ただ、協会発足からここまで、発芽玄米の全体売上高は年々減少を続けている。池森会長は「これほど売るのが難しい商品はない。価格を下げても無理。あれもやりこれもやり、どうしても(消費者に)理解してもらうのが難しい。努力が足りないところもあると思うが、素晴らしいものであるのは確か。とにかく何か頑張っていかないと」としている。
実際に昨年4月から、ファンケルの発芽米をこれまでの価格から2割値下げをした。協会では有識者数名を招き、普及プロジェクトを立ち上げるなど「資金も相当使って」普及に努めた。学校給食への導入も図り、「発芽玄米・健康ガイドブック」を10万部作り、栄養士など給食関係者に配布した。昨年一年間で様々な取り組みを続けたが「これといった成果が出ない」状況となった。
しかし、今年は違う。池森会長は「幸か不幸か、世界的に食料が高騰している。日本でも小麦粉価格が昨年は3回ほど値上がりし、パン屋やうどん屋は価格転嫁がなかなかできないが、いずれ消費者へくる。これを幸いといってはいけないが、チャンス到来とは思う」としている。
そして、今年を普及のチャンスと捉えるもう一つの理由を「メタボ」とする。「4月から40歳以上は検診(特定健康診査、特定保健指導)が義務化になり、発芽玄米は栄養価が高く、メタボに適正な食物。これも一つのチャンス。これを活かして今年度こそ思い切って普及したい。待ちに待ったチャンスの到来」と意気込む。
事実、この4月から大手コンビニエンスストアのファミリーマートで、協会推奨の「発芽玄米おむすび」を販売。他のコンビニや量販店からも栄養価の高い食物として、アプローチは多いとする。また、小麦粉の代替としても注目される米粉としての提供にも取り組んでいる。発芽玄米を“粉”にして使うことで「加工食品に利用するとおいしい。小麦粉にとって代われる。(この秋には発芽玄米を使用した)加工食品展を大きくやっていきたい。粉として使うと、味は良いし、栄養価も高い」とアピールする。

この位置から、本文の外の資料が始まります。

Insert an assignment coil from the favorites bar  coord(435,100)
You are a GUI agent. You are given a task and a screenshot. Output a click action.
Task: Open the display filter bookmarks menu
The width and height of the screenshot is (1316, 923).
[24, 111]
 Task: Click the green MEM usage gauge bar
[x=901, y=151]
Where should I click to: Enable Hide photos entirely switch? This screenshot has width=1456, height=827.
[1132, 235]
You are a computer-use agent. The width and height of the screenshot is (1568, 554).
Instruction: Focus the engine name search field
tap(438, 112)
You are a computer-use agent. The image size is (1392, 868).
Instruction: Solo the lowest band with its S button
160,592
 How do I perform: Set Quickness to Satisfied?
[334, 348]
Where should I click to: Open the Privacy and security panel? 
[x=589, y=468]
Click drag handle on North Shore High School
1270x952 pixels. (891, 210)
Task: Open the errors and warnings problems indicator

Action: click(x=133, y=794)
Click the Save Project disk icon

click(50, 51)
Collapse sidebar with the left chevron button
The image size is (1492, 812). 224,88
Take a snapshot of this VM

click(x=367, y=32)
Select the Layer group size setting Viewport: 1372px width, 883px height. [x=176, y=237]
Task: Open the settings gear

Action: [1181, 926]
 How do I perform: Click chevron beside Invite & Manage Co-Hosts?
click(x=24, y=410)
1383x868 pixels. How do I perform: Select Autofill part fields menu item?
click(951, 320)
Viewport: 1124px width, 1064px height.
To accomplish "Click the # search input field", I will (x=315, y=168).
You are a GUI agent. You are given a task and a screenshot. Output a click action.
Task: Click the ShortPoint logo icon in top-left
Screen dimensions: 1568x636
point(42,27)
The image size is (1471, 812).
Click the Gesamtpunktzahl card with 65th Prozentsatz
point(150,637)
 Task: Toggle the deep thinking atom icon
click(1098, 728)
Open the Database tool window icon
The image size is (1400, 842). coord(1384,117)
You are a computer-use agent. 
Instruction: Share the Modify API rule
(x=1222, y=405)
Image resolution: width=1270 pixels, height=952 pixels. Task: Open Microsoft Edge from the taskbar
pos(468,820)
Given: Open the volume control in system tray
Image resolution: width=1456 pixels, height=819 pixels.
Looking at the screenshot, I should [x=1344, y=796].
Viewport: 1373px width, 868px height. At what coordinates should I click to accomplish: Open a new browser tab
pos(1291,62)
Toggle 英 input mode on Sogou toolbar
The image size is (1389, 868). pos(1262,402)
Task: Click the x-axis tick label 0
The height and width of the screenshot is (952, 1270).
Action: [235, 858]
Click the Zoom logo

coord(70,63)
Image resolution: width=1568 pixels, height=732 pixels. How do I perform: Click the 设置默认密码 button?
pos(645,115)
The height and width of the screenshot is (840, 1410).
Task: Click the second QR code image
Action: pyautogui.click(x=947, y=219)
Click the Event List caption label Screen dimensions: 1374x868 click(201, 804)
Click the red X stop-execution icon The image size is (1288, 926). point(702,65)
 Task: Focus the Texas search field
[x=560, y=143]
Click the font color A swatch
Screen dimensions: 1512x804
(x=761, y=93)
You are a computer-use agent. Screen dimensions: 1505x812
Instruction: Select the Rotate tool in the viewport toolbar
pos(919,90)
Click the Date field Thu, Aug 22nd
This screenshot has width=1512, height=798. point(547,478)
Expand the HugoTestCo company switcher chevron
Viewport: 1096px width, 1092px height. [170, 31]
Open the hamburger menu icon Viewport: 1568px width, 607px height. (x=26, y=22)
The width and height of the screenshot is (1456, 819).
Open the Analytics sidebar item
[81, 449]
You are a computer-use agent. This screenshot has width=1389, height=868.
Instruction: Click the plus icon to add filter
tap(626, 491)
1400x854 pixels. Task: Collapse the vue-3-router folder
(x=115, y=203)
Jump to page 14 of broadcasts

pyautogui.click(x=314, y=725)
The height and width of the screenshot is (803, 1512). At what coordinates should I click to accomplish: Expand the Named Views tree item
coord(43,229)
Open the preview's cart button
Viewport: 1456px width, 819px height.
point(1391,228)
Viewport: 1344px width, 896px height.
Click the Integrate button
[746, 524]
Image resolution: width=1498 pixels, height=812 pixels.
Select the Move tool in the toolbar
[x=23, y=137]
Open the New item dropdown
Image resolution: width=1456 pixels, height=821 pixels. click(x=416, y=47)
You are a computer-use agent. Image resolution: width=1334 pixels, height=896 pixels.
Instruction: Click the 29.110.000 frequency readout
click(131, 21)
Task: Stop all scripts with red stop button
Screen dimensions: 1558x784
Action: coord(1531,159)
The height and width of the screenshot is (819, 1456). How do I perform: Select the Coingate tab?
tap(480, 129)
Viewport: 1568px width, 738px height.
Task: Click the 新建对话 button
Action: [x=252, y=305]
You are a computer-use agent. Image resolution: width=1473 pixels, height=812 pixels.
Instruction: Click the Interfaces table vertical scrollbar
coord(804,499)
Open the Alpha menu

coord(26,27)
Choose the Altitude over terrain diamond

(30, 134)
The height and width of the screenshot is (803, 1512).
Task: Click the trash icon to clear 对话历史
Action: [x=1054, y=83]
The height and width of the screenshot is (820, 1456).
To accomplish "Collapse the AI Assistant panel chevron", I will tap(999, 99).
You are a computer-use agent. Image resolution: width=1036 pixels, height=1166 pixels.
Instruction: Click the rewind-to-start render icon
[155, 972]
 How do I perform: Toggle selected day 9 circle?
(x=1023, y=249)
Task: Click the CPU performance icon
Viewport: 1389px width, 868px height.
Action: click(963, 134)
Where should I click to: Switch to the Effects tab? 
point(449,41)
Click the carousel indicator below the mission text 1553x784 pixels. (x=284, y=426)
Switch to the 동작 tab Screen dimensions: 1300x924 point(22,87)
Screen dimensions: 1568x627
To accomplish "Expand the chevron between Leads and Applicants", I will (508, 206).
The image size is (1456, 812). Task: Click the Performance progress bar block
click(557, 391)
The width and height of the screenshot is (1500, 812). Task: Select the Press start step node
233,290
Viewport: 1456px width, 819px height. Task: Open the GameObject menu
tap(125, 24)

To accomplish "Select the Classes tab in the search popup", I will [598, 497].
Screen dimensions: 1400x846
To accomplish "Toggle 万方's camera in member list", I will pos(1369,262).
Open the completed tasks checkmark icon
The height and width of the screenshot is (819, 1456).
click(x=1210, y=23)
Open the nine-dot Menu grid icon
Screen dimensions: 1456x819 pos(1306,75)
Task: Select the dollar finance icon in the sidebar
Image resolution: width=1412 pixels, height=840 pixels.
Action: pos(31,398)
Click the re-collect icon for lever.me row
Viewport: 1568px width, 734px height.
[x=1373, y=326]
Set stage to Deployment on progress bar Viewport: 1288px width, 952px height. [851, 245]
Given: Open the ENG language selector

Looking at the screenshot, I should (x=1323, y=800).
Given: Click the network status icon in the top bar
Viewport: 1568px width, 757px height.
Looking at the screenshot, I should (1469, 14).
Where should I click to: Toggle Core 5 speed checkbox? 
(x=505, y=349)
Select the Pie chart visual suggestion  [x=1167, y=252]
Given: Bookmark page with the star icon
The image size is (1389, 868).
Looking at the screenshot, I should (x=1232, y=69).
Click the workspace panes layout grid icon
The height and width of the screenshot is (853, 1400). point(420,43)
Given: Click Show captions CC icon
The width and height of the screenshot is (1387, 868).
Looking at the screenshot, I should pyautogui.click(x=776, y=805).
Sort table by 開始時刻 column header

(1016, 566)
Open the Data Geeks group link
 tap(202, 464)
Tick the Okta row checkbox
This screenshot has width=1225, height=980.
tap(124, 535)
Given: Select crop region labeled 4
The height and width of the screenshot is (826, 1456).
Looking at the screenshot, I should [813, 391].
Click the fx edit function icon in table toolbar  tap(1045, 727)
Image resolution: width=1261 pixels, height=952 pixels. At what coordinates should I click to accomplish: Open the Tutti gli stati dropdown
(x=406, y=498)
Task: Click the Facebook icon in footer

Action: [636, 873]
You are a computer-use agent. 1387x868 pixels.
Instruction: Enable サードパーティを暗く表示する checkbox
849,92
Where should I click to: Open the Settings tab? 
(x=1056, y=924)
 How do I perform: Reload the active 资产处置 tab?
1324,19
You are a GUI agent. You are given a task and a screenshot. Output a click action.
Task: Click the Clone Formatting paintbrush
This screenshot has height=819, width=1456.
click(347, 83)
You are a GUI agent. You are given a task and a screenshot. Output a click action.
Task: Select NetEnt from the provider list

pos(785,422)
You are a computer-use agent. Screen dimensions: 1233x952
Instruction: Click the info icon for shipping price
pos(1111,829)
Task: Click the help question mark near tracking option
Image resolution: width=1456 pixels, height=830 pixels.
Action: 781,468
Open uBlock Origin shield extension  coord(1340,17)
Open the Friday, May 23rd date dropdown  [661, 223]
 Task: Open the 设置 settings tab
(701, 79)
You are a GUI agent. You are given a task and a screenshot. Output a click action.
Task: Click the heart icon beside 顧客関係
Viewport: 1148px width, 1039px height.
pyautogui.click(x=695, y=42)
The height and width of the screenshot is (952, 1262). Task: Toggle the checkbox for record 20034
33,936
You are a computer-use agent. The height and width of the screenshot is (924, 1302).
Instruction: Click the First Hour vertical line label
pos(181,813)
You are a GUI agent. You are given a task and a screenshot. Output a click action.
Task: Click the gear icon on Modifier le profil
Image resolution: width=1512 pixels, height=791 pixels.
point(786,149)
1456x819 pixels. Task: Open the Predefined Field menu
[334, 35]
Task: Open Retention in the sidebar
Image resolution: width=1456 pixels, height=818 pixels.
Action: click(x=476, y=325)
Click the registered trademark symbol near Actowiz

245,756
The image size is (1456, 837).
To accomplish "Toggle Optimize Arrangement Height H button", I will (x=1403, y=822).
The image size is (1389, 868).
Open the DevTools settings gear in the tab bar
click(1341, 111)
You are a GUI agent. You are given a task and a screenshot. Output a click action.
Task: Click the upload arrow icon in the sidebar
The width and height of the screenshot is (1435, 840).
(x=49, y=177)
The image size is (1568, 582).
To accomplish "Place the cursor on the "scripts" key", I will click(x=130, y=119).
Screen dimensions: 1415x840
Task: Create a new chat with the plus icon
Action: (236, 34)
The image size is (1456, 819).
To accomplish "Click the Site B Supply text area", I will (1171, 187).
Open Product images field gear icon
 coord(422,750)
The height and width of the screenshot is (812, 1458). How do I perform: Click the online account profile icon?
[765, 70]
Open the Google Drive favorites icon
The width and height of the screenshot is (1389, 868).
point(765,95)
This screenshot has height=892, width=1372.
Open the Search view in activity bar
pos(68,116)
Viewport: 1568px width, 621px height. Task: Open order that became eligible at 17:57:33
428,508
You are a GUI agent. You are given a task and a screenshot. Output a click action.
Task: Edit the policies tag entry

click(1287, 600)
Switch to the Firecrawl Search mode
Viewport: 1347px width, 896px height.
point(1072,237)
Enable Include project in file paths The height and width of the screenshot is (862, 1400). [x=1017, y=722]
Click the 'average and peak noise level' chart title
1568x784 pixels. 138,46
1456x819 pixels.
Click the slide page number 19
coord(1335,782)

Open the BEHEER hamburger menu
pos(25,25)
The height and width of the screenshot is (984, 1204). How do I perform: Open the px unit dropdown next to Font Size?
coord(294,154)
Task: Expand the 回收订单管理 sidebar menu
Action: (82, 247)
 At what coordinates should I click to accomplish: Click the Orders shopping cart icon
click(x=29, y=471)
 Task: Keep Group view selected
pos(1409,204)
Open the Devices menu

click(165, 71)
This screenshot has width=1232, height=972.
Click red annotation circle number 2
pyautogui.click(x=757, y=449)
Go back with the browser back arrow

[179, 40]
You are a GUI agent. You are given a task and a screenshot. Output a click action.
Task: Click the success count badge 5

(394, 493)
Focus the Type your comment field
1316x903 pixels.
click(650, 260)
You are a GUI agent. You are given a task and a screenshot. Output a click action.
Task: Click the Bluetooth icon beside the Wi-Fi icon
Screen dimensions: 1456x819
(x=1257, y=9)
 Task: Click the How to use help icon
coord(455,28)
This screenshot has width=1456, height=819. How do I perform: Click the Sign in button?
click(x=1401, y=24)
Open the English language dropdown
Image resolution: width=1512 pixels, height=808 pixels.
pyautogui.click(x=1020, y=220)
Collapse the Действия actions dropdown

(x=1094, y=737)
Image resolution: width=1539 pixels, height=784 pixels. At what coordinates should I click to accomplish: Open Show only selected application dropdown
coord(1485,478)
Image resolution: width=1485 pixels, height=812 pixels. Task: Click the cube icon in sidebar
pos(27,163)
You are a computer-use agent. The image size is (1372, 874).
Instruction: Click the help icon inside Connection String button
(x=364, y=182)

また、食の安全が「今ほど高まっていることはない」とし、その担保として、協会では発芽玄米の自主規格基準を設定し、認定証の発行、商品に添付する認定マークを制作する。
この他、昨年配布した健康ガイドブックも、より手軽に活用できる形で発行を続け、メタボ対策の実施機関など配布量を増加させる計画だ。学校給食への普及も引き続き行い、各種団体と連携した食育事業にも積極的に参加していく。協会では今年度、様々な取り組みのため、会費を引き上げて望む。
その先頭に立つ池森会長は「あきらめるのは早い」と意欲的だ。(5/29)
池森賢二(いけもり・けんじ)
1937年三重県伊勢市出身。59年小田原瓦斯入社。81年ファンケル設立。04年日本発芽玄米協会会長。同年ファンケル取締役会長。06年ファンケル名誉会長。